- Fransfontein Location in Namibia
- Coordinates: 20°13′S 15°1′E﻿ / ﻿20.217°S 15.017°E
- Country: Namibia
- Region: Kunene Region
- Constituency: Khorixas

Population (2011)
- • Total: 533
- Time zone: UTC+2 (CAT)
- Climate: BWh

= Fransfontein =

Settlement in Kunene Region, Namibia

Fransfontein (Frans' spring) is a settlement in the Kunene Region of Namibia. It had 533 inhabitants in 2011. In 2007 Fransfontein was proclaimed a settlement with an area of 244 ha.

Fransfontein belongs to the Khorixas electoral constituency. It is the hometown of former Deputy-Prime Minister of Namibia Libertina Amathila.

==History==
The settlement is named after Frans Fredrick of the ǁKhauǀgoan (Swartbooi Nama) who was on an exploration mission to find suitable land to settle. He found the spring which is still the main water supply of the village today.

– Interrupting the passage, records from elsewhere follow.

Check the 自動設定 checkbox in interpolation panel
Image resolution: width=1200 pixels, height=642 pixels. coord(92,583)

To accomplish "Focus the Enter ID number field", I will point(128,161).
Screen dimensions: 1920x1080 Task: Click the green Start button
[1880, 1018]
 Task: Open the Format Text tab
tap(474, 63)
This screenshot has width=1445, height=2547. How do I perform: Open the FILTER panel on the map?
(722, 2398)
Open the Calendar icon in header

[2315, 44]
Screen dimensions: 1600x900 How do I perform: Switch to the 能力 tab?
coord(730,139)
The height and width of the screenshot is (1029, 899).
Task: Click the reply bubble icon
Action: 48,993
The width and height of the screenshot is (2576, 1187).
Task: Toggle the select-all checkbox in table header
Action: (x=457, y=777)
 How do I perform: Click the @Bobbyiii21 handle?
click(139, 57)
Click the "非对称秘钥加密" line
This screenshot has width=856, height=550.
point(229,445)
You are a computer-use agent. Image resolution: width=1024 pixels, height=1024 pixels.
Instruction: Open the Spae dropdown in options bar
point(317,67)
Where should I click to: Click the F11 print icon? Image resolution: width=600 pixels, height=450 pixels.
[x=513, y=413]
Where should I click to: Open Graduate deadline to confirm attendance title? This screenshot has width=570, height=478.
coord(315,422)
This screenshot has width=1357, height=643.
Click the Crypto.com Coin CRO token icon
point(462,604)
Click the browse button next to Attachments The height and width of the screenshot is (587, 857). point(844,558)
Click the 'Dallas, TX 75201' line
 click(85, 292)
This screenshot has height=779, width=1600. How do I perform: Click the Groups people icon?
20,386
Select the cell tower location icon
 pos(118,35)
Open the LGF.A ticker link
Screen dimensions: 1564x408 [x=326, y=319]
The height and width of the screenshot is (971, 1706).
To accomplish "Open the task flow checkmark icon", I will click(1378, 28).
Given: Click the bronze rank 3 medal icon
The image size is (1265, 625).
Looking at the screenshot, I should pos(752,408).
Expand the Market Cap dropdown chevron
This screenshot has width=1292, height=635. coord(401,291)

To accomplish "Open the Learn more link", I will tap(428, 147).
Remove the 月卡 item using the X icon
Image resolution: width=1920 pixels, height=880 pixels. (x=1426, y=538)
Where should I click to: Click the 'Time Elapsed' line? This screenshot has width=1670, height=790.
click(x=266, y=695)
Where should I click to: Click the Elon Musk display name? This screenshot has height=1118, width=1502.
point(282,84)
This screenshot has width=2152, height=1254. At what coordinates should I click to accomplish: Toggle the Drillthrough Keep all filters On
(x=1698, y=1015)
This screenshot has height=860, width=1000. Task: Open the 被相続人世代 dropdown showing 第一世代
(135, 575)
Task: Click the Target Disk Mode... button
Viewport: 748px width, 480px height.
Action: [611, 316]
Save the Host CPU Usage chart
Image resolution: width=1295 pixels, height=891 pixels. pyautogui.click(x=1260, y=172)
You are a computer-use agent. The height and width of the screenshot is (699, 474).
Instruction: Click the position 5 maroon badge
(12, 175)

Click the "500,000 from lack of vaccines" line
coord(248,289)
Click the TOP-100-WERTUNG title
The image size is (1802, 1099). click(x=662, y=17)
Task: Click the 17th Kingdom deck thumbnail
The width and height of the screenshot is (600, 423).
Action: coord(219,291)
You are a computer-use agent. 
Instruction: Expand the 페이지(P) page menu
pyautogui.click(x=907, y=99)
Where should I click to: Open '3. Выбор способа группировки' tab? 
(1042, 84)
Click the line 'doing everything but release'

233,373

In 1880 people settled in this area. In 1891 a Rhenish mission station was founded. After the proclamations of land confiscation following the end of the Herero Wars in 1904, land in the area was set aside for the Swartbooi Nama clan. Fransfontein is still the main settlement of the clan and houses its current traditional leadership authority, the Swartbooi Traditional Authority.